With BGST’s, Vocation, Work and Ministry MM 101, 2017 cohort.

An article on mentoring that I read recently (David L. Bartlett, “Mentoring in the New Testament,” in Mentoring, Dean K. Thompson & D. Cameron Murchison eds. [Grand Rapids, MI: Eerdmans, 2018], 23–36) helped me to name what I am trying to do in my teaching ministry.

Bartlett looked at the following passage in 2 Timothy:

You, however, know all about my teaching, my way of life, my purpose, faith, patience, love, endurance, persecutions, sufferings—what kinds of things happened to me in Antioch, Iconium and Lystra, the persecutions I endured. Yet the Lord rescued me from all of them. In fact, everyone who wants to live a godly life in Christ Jesus will be persecuted, while evildoers and impostors will go from bad to worse, deceiving and being deceived. But as for you, continue in what you have learned and have become convinced of, because you know those from whom you learned it, and how from infancy you have known the Holy Scriptures, which are able to make you wise for salvation through faith in Christ Jesus. All Scripture is God-breathed and is useful for teaching, rebuking, correcting and training in righteousness, so that the servant of God may be thoroughly equipped for every good work. (2 Timothy 3:10–16 NIV)

He saw Paul doing three things in his mentoring that I think are also applicable to teaching, if not more so.

First, instruct. Paul asks Timothy to remember his teaching. The Christian faith is based on revelation and God’s special revelation is the Bible, the God-breathed Scriptures. All Christian teaching then is to be undergirded by the Bible. Whether we are teaching the Bible itself or any other topic, we must show how that teaching is built on biblical content and a biblical worldview, and allow that teaching to transform us. That is why we need to interpret the Bible correctly (2 Timothy 2:15). In a post-modern mood that rejects notions of ultimate truth or reduces truth to individual perspectives, a Christian teacher will hold to the fact that the Bible properly interpreted is their final authority for belief and behaviour.

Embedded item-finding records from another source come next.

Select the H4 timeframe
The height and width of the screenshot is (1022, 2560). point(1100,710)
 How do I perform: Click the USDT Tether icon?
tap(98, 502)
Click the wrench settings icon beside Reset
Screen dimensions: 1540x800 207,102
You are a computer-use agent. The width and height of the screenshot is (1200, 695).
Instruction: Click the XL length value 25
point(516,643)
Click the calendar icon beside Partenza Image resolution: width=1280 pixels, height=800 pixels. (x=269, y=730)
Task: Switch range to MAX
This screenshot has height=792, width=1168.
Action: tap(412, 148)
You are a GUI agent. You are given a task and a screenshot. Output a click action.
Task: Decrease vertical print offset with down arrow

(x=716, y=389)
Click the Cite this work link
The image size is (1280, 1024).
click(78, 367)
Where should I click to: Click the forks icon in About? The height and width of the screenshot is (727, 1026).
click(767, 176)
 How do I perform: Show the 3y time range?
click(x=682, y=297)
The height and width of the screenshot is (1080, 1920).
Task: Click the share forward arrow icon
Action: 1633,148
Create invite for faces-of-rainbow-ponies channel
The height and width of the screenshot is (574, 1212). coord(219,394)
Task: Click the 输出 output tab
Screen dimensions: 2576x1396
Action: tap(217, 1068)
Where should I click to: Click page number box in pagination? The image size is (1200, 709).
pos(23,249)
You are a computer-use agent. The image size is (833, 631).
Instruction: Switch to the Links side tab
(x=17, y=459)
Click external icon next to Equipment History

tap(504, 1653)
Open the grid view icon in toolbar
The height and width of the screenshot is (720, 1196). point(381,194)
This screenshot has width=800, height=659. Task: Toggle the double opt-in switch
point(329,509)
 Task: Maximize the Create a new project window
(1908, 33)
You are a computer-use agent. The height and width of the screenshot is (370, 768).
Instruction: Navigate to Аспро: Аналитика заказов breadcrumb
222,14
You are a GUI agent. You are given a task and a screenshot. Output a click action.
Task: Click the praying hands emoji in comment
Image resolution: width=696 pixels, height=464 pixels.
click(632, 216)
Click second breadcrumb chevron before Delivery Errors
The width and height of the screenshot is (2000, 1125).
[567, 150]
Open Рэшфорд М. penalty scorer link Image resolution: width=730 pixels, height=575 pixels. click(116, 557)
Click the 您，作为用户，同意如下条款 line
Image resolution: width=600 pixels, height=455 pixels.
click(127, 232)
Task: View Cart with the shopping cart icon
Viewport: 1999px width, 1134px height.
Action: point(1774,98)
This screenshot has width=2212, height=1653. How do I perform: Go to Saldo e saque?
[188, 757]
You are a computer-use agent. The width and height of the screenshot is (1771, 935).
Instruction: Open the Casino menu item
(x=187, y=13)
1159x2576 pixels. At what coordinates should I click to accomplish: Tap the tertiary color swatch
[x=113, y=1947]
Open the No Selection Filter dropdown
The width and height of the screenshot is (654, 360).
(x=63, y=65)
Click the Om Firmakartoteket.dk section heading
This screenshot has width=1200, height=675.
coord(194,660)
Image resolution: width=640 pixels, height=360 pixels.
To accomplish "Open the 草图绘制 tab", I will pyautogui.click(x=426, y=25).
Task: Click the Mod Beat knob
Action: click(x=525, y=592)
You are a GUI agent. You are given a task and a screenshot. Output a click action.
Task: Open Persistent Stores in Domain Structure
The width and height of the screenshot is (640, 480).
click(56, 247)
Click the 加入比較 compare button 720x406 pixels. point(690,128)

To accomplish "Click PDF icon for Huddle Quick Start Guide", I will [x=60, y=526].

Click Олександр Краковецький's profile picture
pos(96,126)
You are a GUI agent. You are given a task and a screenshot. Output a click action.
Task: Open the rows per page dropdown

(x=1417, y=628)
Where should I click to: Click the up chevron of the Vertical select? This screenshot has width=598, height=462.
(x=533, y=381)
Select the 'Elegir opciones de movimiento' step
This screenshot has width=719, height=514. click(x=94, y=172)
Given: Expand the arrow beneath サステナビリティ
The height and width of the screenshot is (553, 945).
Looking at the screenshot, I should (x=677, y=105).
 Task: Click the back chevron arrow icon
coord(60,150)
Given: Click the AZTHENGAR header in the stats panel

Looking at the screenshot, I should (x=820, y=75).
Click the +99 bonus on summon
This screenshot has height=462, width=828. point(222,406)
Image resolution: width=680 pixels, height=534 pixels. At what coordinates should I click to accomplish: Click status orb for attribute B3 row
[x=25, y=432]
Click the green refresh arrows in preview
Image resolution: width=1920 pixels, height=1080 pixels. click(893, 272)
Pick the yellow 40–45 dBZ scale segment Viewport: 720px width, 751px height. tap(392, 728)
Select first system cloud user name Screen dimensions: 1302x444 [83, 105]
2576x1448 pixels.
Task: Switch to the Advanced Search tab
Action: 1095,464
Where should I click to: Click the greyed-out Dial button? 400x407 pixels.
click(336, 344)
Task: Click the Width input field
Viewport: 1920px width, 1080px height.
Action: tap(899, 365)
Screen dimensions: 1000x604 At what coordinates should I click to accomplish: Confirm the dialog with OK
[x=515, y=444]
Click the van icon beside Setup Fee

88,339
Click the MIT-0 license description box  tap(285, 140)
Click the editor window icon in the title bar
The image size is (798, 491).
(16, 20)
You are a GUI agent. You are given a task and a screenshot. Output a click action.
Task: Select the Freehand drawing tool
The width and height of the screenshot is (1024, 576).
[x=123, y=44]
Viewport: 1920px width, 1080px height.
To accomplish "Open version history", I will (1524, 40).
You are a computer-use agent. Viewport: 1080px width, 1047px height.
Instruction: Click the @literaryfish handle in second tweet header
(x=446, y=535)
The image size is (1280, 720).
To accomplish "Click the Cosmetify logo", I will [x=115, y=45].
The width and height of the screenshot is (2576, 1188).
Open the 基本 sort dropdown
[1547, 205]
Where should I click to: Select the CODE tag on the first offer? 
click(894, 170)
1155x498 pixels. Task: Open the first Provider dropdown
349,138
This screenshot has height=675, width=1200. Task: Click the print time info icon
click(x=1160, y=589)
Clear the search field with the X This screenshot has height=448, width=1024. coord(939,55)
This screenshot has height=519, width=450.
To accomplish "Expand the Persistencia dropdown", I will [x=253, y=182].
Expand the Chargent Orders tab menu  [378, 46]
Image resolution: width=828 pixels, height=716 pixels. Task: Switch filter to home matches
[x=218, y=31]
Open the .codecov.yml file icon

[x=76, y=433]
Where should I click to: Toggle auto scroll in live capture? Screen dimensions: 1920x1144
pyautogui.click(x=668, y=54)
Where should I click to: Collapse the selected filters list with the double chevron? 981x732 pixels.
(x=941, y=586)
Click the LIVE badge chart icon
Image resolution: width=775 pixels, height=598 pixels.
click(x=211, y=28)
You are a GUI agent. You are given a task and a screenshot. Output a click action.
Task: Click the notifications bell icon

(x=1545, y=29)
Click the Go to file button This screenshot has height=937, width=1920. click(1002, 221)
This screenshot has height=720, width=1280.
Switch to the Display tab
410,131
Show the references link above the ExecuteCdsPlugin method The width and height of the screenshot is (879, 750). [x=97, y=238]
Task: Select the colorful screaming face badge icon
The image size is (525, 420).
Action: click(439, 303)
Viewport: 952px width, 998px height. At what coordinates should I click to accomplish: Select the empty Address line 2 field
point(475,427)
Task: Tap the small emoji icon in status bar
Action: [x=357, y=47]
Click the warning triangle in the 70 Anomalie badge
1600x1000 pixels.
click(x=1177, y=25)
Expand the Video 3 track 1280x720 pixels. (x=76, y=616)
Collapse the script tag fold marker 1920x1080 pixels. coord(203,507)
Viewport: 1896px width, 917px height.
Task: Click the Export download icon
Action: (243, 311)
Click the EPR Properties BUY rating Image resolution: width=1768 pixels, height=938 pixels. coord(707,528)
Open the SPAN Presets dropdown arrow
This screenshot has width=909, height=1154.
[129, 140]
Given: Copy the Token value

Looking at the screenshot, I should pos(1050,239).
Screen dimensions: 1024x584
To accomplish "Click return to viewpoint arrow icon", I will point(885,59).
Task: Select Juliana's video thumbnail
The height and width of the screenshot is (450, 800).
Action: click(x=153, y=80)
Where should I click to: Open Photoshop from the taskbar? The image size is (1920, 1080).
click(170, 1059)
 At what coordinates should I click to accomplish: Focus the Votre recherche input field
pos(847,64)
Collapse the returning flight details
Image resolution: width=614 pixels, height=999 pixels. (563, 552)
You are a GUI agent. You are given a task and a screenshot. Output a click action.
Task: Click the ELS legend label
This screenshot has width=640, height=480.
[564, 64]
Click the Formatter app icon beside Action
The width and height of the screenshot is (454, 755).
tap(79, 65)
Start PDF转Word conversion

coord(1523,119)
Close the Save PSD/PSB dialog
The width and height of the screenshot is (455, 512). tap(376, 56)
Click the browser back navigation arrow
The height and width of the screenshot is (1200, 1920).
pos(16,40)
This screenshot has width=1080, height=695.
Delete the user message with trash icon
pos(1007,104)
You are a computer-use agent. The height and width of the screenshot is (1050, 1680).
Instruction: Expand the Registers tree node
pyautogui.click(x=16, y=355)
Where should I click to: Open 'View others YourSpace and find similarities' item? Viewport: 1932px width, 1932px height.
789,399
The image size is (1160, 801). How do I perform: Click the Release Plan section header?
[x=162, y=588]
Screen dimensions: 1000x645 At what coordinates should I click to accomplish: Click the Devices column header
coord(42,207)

Next, model. Paul also asks Timothy to remember his way of life. His teaching was modelled on how he lived his life. So, even as he reminds Timothy that all who want to follow Christ will be persecuted, Paul demonstrated his own fidelity to Christ by how he himself had endured persecution in Antioch, Iconium and Lystra. Later, Paul reminds Timothy that he had been convicted of the veracity of the Bible because of who he had learned it from, the people who had modelled the Word for him; presumably Paul and Timothy’s mother and grandmother (2 Timothy 1:5). As a teacher then, I don’t just teach the truth. However imperfectly, I must model what I teach. In a world increasingingly enamoured with e-learning, the teacher understands the need for his/her student to see how truth taught is lived out.

Third, exhort. Paul exhorts Timothy to continue in what he had learned. Paul exhorts Timothy to remain faithful to the Word. In 2 Timothy 4:1–5, Paul writes:

In the presence of God and of Christ Jesus, who will judge the living and the dead, and in view of his appearing and his kingdom, I give you this charge: Preach the word; be prepared in season and out of season; correct, rebuke and encourage—with great patience and careful instruction. (NIV)

As a teacher I do not want to force my views on my students. I realise that within the body of Christ, believers hold different views on various matters. My job is to help my students learn to think through things for themselves. Yet, Paul, through Bartlett, reminds me that I must also exhort my students to continue to follow Christ. Biblical truth is not just about transferring content. We exhort people to be both hearers and doers of the Word (James 1:22).

These then are three verbs that help define the work of the Christian teacher: instruct, model, exhort.

Teaching is my primary calling. This weekend I am in Petaling Jaya teaching a seminar on discipleship. Next week, back in Singapore, is my first class of a course on discerning one’s calling. After all these years I am still nervous as I anticipate these teaching assignments, something my friends find hard to believe. But if teaching is not just instruction, if teaching includes modelling and exhorting—then who is competent enough for this work? Like Paul we discover again and again that our competence comes from God (2 Corinthians 3:5).